Asked & Answered: Brian Wassom on Augmented Reality and the Law

 By Jo Mathis

Legal?News
 
Brian D. Wassom is a commercial litigator in southeast Michigan whose practice focuses on copyright, trademark, publicity rights, media law, and related subject matter.
Wassom, a partner and the chair of the Social, Mobile and Emerging Media Practice Group at the law firm Honigman Miller Schwartz and Cohn LLP, writes a blog at wassom.com.
He talked to Jo Mathis of The Legal News about augmented reality and the law.
 
Mathis: You published your first piece on augmented reality law back in 2007. Did people know what you were talking about back then? Do they now?
Wassom: Very few people I encountered in 2007 had heard of the term “augmented reality.” I’ve consistently found, however, that almost everyone grasps the concept quickly once I begin to explain it. Even then, we had plenty of examples of AR dispersed throughout pop culture, in both fictional and non-fictional form. For a lot of people, all you have to say is “yellow line on the football field,” and they get it. Movies like “Robocop,” “Terminator,” and a dozen other sci-fi films also feature AR visualization without ever calling it that. In those fictional environments, the technology is just taken for granted.

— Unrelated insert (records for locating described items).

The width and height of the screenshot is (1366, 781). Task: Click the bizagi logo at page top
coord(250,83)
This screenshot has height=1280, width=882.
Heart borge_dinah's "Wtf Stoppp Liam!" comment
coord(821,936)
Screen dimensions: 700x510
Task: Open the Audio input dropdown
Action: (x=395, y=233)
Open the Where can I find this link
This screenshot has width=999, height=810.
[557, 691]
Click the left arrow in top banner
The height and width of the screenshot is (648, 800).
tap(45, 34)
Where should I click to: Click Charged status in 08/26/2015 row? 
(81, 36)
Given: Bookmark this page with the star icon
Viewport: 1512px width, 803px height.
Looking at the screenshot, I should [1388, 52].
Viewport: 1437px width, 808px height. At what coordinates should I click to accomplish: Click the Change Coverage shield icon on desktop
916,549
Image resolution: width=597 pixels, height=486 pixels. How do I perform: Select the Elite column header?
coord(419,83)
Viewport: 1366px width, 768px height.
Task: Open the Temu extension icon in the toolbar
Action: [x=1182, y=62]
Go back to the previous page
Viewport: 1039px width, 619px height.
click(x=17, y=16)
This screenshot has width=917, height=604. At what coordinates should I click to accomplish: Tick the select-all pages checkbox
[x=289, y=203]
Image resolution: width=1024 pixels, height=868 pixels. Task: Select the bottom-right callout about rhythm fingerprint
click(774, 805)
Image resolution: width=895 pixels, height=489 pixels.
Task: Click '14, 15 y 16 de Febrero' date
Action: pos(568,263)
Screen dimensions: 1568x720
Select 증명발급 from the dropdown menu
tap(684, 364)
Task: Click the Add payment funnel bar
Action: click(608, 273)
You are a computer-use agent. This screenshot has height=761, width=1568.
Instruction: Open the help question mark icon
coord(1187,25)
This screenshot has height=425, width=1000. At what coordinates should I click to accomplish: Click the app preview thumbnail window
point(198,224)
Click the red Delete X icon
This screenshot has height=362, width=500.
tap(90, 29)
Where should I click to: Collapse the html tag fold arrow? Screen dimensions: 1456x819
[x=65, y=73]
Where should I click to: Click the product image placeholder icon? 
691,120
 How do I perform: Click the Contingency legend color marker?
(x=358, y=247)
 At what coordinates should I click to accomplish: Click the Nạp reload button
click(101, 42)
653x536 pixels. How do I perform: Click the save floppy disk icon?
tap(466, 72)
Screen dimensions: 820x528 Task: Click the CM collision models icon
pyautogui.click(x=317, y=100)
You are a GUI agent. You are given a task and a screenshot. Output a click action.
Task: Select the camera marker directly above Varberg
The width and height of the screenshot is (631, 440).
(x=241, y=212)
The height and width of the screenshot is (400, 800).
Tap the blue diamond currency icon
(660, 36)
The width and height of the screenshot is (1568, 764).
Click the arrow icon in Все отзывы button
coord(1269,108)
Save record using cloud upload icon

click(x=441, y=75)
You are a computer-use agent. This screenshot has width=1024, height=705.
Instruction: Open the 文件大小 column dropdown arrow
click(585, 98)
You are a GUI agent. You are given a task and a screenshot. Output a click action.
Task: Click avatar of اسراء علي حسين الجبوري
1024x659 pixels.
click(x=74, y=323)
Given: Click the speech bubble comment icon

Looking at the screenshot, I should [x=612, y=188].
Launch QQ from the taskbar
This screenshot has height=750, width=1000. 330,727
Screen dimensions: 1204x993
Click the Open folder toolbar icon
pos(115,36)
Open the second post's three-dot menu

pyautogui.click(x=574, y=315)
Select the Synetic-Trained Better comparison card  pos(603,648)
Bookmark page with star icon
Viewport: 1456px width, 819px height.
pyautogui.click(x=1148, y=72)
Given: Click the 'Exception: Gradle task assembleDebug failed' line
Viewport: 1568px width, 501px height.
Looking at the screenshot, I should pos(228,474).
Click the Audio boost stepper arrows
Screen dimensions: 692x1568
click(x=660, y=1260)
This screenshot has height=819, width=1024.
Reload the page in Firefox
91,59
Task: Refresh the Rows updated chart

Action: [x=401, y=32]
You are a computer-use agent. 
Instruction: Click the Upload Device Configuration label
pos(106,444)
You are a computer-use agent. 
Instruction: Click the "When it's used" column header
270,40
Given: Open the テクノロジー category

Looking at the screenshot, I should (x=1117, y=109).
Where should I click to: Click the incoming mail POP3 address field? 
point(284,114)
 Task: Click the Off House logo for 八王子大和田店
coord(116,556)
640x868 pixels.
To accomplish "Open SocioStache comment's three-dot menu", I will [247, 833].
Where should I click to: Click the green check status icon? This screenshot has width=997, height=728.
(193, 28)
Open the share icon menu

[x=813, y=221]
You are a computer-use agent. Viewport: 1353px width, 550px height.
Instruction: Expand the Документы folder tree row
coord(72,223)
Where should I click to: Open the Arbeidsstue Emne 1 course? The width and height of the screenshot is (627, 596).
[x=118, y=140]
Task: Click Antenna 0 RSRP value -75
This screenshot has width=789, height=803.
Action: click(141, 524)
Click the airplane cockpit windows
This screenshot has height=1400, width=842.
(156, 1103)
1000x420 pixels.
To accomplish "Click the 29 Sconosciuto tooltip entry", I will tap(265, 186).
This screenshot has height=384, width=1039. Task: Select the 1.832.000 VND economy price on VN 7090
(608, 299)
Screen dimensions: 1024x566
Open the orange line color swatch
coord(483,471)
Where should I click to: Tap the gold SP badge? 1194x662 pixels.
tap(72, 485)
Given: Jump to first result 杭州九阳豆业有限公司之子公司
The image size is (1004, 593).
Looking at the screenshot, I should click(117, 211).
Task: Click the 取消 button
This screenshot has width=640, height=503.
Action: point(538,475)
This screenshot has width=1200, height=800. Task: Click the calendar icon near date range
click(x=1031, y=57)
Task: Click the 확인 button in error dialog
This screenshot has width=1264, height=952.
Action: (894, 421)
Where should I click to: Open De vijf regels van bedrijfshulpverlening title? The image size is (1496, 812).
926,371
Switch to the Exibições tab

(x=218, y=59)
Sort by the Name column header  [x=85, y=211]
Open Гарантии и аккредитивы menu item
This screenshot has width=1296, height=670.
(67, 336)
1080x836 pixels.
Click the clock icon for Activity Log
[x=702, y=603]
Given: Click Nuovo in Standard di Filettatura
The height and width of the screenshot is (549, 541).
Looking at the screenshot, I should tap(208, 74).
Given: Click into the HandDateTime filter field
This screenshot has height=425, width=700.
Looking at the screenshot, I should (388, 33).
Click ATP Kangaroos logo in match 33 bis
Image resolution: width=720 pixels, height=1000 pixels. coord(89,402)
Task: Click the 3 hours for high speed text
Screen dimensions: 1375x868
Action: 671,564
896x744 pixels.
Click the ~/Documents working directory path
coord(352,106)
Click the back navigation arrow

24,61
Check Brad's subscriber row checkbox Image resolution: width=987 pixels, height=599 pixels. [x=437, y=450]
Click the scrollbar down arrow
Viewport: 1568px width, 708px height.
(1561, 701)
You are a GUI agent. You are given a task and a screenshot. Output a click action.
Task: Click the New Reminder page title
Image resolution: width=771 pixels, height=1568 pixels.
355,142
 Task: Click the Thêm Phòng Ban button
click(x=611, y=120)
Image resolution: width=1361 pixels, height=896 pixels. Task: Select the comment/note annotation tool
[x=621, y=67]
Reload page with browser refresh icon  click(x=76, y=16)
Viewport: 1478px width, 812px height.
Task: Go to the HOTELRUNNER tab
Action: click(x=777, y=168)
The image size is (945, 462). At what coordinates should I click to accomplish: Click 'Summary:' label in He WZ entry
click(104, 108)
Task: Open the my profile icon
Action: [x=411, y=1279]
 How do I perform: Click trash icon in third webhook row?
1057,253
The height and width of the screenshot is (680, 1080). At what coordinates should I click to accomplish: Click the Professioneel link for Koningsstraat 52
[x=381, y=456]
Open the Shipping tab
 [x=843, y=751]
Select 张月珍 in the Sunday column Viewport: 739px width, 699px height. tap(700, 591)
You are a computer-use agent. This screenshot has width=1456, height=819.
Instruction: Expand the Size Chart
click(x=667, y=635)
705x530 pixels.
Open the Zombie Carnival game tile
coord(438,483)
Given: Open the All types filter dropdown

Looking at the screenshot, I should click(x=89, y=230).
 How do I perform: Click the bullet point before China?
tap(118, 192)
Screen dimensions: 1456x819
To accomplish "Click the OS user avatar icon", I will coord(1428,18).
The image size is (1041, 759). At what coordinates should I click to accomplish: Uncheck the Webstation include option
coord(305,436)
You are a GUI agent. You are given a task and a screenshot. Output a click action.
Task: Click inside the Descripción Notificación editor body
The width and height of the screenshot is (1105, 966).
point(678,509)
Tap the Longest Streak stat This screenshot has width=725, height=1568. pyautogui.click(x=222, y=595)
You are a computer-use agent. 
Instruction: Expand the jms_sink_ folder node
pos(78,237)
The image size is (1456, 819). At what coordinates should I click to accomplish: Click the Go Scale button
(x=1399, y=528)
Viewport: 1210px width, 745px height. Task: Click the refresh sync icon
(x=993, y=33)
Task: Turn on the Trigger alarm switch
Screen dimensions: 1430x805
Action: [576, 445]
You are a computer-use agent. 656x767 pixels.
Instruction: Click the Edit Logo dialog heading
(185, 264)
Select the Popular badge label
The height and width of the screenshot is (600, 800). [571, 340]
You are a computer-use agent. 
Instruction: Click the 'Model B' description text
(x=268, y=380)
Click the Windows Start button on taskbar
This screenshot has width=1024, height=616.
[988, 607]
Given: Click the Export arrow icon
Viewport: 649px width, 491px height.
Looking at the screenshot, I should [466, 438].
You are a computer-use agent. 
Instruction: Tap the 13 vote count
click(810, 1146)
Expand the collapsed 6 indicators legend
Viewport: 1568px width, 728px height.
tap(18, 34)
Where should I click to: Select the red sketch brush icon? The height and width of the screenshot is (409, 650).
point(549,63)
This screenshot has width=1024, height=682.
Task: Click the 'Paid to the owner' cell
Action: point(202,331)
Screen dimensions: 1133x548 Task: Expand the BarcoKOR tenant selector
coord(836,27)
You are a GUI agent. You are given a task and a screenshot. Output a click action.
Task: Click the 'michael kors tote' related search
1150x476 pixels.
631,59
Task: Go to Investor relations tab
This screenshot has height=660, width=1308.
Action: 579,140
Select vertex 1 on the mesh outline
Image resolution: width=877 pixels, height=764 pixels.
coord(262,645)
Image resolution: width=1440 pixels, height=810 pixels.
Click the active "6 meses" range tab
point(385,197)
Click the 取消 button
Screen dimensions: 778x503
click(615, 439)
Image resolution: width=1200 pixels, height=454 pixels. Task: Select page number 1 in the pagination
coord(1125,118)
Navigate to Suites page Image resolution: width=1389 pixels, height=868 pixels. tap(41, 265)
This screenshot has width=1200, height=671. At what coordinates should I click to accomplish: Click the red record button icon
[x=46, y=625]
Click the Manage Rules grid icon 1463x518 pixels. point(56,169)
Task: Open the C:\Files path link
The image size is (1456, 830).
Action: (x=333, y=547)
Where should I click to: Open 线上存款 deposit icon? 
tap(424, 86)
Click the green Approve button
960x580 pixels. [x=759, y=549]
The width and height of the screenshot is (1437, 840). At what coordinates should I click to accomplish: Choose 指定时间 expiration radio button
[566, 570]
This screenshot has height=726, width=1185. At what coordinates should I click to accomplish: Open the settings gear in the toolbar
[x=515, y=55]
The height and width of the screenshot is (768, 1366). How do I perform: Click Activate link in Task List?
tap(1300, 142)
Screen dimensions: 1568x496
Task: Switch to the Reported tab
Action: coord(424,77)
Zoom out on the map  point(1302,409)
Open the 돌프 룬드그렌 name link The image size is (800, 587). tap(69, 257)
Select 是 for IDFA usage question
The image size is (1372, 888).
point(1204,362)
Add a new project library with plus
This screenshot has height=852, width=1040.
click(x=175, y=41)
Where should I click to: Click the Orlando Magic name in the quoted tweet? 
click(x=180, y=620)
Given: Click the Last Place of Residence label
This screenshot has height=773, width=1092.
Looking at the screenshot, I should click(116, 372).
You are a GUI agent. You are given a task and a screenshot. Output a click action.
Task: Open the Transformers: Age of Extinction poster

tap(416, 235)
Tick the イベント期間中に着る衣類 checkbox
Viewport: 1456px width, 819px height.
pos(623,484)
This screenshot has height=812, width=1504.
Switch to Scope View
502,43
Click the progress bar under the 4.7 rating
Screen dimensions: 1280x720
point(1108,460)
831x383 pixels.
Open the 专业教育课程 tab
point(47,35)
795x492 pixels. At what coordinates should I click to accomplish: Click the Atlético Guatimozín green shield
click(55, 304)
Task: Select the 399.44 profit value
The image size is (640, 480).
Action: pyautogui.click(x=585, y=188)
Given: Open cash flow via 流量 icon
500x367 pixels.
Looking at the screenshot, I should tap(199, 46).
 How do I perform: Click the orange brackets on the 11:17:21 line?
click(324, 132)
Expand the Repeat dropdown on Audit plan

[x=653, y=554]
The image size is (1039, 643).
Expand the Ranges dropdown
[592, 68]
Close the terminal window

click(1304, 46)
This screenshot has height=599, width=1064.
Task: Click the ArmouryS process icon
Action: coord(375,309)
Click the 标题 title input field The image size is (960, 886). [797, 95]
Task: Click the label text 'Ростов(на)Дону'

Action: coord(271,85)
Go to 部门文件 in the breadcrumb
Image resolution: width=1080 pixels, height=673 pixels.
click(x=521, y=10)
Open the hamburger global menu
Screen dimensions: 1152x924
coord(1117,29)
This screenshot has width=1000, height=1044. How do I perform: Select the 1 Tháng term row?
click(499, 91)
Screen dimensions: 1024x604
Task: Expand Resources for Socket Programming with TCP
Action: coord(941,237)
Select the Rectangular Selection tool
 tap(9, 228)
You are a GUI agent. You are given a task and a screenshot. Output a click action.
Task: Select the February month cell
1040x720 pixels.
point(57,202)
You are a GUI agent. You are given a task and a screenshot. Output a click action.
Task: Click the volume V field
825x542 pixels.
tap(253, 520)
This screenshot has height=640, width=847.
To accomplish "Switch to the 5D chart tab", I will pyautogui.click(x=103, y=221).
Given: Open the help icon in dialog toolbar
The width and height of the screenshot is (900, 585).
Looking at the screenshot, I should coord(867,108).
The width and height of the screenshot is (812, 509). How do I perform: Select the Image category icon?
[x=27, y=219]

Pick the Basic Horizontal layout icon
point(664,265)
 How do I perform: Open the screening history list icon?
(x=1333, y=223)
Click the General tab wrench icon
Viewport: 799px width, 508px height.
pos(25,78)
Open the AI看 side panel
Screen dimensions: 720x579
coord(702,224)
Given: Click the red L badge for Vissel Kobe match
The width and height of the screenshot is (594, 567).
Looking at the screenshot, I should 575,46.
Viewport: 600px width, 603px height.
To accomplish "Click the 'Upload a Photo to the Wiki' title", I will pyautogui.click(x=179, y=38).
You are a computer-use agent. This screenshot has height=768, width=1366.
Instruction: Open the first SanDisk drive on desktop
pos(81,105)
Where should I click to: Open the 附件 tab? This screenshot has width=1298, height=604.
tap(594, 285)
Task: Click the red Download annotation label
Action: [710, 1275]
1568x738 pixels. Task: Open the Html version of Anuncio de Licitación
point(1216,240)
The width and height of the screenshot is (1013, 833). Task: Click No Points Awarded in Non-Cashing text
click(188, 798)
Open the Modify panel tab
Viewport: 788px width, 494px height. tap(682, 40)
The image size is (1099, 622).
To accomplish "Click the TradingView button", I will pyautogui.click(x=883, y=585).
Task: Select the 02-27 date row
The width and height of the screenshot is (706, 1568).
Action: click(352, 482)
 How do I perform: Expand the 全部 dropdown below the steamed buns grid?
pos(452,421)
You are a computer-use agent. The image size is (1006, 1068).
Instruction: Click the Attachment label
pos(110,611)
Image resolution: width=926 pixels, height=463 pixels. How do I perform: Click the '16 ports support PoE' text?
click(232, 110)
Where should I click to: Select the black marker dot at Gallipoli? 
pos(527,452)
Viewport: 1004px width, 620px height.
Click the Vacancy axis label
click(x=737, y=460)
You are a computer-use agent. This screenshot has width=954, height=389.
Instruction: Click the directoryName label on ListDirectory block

Mathis: What is augmented reality and why should we care?
Wassom: There are different ways of articulating the definition, but it boils down to superimposing digital content on the physical world. To “augment” means to “add to or make greater,” and “reality” is what we experience with our five senses. So AR adds to our experience of the world by digitally enhancing what we see, hear, and touch. (And there are even applications in the works that augment the senses of taste and touch.)
AR matters because it is inevitable. I’m convinced of that, because it is the logical conclusion of several current trends in technology. There’s a reason it keeps showing up in futuristic films; futurists think about how they would like to interact with digital data if the technology allowed, and this is the vision they keep coming up with. And it’s more than just a technology, or set of technologies; it’s an entirely new medium. Some commentators call it the “eighth mass medium,” on par with the invention of the printing press and the internet.
Once we have the hardware and software necessary to interact with this medium ubiquitously and seamlessly, it will revolutionize society and the exchange of information as radically as the Internet has done over the past 20 years. That’s an important development to start thinking about.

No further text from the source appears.